Si nos hacemos observadores de cómo las personas proporcionamos feedback entramos en un mundo sorprendente. Podemos comprobar como existen estilos diferentes muy claros.

  • Hay, afortunadamente personas que siempre piensan en positivo, que no atacan, cuestionan, critican, siempre buscan el lado amable de los acontecimientos, y en sus discursos es fácil encontrar una palabra agradable y de reconocimiento para los que le rodean. Respetan y animan a aquellos con los que se relacionan, y suelen estar en la esfera de lo positivo. Lamentablemente este espécimen en difícil de encontrar.
  • Hay quien no tiene este talante tan marcadamente positivo y que se sitúa en el polo opuesto por completo. Estarían aquí quienes aprovechan cualquier ocasión para la crítica, el cuestionamiento, el desprestigio. Son personas para las que el reconocimiento no existe, sólo merece la pena centrarse en lo que está mal, en lo que hay que modificar, lo bueno y positivo es lo "normal", lo "esperable·", no necesitan reconocimiento. Entienden que centrarse en el reconocimiento, es trabajar en el ego ajeno, y no están por la labor. Tienen una especie de radar que detecta todo aquello que sea digno de crítica. Se sienten bien cuando evidencian el error ajeno.
  • Hay otro perfil, que ni una cosa, ni otra. Básicamente no proporciona feedback concreto. No se pronuncia, se guarda para sí sus opiniones y comentarios, y salvo que se le pida o exija, no suele decir u opinar. Son las personas que nunca sabemos cómo se posicionan ya que se mueven en la indefinición, sus comentarios son vagos y genéricos  y en general suelen ser poco útiles.

 

  • Un estilo que a mí, personalmente me llama mucho la atención, por el fondo que implica, es el que no sólo se centra en lo negativo, si no que va un paso más allá y pasa a la descalificación. El estilo que sólo verbaliza aspectos negativos del comportamiento, o trabajo de otros, en la mayoría de las ocasiones, lo hace con buena intención, es una cuestión de falta de habilidad. Le fallan las formas, pero el fondo no es malo, en muchos casos ni es consciente de su propio estilo, ni de los efectos que provoca. El estilo descalificador parece que disfruta menospreciando a las personas o sus acciones. Sus expresiones, verbalizaciones y comentarios en muchos casos son hirientes, y atacan a la persona directamente, no sus acciones.

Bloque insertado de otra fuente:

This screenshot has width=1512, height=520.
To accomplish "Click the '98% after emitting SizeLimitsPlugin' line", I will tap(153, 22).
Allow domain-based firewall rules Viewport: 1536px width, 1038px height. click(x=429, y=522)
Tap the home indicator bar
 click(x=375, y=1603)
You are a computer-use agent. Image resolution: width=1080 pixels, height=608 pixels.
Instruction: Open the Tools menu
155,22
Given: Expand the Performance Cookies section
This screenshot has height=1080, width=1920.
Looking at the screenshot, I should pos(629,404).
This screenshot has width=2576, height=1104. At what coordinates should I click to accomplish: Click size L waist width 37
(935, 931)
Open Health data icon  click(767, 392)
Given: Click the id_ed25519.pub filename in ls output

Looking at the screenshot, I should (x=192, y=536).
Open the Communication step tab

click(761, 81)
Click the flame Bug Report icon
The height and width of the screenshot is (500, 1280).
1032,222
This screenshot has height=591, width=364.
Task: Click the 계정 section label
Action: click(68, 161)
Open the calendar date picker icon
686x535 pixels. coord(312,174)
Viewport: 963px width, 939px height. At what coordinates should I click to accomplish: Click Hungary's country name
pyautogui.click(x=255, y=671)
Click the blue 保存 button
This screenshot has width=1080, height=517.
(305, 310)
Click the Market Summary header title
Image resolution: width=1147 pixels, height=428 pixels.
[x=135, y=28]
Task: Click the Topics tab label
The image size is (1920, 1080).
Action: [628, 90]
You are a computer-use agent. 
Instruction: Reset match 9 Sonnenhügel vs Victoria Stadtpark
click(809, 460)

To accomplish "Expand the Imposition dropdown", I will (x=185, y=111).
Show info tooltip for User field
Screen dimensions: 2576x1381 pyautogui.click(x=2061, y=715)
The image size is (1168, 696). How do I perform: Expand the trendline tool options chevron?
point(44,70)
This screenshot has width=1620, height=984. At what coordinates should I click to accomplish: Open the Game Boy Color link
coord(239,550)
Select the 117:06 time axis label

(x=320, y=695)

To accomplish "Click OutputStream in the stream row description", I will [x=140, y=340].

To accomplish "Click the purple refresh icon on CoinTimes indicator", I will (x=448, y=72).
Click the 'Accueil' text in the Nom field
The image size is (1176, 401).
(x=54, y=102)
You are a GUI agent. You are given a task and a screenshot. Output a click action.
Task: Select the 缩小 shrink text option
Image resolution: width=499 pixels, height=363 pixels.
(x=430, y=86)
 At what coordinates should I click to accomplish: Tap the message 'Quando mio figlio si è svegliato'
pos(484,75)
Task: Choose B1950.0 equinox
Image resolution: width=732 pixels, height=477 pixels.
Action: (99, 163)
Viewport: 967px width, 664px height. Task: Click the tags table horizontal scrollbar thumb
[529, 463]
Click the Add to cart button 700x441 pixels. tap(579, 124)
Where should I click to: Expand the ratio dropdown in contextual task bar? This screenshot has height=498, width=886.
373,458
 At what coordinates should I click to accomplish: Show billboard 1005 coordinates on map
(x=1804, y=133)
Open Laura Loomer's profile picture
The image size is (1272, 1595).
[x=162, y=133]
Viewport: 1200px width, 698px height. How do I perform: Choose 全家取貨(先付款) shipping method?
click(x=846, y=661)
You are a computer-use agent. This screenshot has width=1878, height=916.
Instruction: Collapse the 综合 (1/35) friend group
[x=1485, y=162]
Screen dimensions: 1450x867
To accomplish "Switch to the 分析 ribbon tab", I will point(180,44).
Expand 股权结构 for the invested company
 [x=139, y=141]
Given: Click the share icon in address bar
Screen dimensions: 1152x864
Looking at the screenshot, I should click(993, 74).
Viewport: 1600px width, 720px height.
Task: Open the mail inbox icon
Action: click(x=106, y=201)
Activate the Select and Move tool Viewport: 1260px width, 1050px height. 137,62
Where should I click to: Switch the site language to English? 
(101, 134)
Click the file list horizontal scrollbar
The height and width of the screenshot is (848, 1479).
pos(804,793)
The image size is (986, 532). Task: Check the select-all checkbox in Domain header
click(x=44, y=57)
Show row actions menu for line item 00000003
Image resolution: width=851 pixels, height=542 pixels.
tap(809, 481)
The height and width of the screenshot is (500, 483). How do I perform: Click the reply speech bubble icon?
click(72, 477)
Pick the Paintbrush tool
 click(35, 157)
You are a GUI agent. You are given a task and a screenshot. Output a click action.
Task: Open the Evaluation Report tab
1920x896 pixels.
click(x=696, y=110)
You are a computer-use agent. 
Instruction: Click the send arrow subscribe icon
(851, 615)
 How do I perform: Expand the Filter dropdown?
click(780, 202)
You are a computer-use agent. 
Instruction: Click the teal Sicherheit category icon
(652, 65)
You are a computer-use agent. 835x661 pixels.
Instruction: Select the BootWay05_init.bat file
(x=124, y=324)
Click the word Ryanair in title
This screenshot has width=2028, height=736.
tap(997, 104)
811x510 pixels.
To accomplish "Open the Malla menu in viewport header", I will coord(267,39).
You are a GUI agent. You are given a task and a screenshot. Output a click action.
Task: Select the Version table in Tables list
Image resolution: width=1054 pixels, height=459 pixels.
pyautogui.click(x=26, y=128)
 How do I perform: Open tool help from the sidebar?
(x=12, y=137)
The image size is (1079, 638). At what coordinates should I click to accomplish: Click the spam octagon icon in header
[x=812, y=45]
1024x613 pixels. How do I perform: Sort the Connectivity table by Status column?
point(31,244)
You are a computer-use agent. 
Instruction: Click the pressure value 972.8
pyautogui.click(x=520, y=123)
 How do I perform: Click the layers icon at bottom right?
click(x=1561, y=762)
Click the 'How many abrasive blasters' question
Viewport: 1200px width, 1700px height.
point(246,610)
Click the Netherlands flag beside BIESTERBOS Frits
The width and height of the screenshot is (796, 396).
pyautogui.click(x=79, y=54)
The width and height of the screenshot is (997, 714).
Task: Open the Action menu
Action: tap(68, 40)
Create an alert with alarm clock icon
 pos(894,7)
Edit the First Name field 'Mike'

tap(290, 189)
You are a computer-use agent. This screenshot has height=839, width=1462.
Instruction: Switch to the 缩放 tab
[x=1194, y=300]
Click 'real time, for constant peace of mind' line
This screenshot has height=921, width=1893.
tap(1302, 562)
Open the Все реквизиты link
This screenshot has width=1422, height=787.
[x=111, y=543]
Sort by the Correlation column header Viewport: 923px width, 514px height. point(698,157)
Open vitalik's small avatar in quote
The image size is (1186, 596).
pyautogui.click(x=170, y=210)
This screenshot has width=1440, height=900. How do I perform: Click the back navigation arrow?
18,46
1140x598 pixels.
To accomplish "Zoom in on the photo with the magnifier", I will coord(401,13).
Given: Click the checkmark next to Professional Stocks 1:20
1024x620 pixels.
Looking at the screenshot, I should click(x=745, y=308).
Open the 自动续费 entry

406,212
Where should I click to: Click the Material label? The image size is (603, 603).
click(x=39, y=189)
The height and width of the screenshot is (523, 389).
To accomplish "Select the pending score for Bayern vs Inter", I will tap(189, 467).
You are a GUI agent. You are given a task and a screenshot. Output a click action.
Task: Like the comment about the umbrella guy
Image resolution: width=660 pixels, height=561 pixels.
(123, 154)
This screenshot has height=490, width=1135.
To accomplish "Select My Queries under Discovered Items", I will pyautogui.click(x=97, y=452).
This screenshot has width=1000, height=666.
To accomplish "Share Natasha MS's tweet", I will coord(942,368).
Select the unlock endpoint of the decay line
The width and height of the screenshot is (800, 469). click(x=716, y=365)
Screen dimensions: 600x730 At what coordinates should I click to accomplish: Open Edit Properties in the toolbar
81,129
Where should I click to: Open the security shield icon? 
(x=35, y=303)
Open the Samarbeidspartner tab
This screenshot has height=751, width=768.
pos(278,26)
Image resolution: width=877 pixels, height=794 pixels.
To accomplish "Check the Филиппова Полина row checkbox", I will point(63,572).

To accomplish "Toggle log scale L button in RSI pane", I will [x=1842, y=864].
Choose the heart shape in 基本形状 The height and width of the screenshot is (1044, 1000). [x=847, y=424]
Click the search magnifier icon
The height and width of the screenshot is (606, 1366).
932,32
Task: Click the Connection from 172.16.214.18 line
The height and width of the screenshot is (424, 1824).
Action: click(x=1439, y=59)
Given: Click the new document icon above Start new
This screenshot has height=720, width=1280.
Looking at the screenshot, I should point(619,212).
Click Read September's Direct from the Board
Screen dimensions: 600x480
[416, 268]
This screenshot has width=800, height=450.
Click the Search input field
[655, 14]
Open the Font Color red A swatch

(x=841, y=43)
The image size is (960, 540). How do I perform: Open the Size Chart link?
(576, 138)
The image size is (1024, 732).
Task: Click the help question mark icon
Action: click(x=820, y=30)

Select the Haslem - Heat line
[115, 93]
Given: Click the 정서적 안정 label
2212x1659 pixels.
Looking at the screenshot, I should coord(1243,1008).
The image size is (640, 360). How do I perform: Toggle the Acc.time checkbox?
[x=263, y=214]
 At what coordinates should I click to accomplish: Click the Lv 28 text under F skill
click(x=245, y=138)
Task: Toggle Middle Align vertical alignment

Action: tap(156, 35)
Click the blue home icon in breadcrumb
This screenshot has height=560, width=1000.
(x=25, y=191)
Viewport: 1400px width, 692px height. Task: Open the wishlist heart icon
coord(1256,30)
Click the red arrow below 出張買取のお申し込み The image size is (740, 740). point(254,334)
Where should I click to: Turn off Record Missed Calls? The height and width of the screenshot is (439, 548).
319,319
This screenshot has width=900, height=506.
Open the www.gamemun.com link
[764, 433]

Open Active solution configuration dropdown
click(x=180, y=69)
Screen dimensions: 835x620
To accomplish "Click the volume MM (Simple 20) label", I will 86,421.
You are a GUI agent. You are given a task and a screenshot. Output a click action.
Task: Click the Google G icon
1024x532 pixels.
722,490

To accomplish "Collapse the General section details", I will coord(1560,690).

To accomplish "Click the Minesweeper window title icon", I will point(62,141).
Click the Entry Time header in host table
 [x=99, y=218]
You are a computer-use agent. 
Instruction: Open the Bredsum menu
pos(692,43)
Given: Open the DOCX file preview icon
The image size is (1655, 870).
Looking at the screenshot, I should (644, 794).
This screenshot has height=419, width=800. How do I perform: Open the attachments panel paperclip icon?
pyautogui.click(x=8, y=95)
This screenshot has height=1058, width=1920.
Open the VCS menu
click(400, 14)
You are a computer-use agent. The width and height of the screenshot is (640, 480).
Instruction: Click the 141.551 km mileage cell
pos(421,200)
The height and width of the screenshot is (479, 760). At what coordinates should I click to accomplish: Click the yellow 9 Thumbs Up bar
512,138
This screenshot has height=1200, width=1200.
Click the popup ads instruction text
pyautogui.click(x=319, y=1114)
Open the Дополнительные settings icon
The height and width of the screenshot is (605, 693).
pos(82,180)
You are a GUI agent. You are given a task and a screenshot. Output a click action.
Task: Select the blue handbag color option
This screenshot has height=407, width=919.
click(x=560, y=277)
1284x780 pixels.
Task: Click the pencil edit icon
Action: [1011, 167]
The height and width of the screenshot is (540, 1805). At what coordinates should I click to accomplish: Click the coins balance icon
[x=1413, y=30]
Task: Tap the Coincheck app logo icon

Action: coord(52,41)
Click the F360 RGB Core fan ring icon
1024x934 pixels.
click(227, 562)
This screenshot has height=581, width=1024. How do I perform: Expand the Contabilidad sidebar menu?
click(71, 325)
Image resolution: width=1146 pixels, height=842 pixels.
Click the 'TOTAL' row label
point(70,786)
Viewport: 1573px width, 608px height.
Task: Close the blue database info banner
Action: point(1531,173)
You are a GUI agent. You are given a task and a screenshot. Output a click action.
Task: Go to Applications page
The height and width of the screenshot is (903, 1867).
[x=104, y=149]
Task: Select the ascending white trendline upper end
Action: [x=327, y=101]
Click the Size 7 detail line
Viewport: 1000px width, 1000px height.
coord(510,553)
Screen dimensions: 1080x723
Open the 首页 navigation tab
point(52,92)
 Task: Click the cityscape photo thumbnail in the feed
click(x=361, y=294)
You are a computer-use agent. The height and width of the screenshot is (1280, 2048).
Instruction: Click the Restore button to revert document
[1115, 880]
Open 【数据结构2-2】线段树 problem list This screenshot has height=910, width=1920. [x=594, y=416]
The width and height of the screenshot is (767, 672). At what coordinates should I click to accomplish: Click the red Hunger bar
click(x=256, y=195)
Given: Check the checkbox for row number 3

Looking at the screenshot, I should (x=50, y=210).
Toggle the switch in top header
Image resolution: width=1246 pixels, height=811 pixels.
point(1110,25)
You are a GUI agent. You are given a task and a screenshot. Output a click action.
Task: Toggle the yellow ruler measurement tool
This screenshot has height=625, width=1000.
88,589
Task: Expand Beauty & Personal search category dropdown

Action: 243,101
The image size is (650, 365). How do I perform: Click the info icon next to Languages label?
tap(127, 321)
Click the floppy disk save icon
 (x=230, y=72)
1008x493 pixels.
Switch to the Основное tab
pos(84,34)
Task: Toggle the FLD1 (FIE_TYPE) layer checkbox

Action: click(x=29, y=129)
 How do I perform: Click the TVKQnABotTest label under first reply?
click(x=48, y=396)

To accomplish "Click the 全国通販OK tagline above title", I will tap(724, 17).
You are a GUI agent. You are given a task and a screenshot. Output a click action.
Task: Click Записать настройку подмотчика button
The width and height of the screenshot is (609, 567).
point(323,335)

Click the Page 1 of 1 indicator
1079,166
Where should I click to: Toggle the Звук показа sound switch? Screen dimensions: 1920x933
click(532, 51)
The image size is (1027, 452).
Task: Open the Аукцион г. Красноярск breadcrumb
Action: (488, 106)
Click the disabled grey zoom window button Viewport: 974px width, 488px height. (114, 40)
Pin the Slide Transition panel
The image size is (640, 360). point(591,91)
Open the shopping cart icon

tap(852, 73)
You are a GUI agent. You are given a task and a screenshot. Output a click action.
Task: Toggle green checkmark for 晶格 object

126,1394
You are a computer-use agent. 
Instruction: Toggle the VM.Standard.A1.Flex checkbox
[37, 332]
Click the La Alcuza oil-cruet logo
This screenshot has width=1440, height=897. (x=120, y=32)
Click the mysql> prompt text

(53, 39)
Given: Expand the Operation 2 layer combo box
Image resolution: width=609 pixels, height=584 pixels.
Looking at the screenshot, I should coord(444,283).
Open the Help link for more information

El descalificador suele criticar el blanco y el negro, lo que se hace y lo que no se hace, lo que se dice y lo que se calla. Normalmente, su lenguaje está cargado de ironía, de dobles sentidos. Suele tener una intención manipuladora en muchos casos.
  • Por último, podemos encontrar el estilo que se esfuerza por que su feedback vaya dirigido a los comportamientos y hechos de las personas, y nunca a la persona directamente. Trata de buscar el sentido de dichos comportamientos, para desde la empatía y la comprensión proporcionar información útil para el cambio y la mejora. Se centra en lo positivo y desde ese lugar enfoca su feedback, siempre referenciado a hechos concretos. Trata de ser lo claro, específico, concreto, y expone directamente hacia donde debe direccionarse el cambio o la acción. Se centra en ayudar, y se orienta a la mejora, nunca el objetivo es la crítica, el cuestionamiento, y mucho menos la descalificación. Este es un estilo, muy difícil de encontrar, y se da fundamentalmente en aquellas personas con una preocupación sincera por los demás y porque las cosas fluyan de manera eficiente  y positiva.

En el asunto de feedback, creo que a todos nos queda aún un gran camino por recorrer.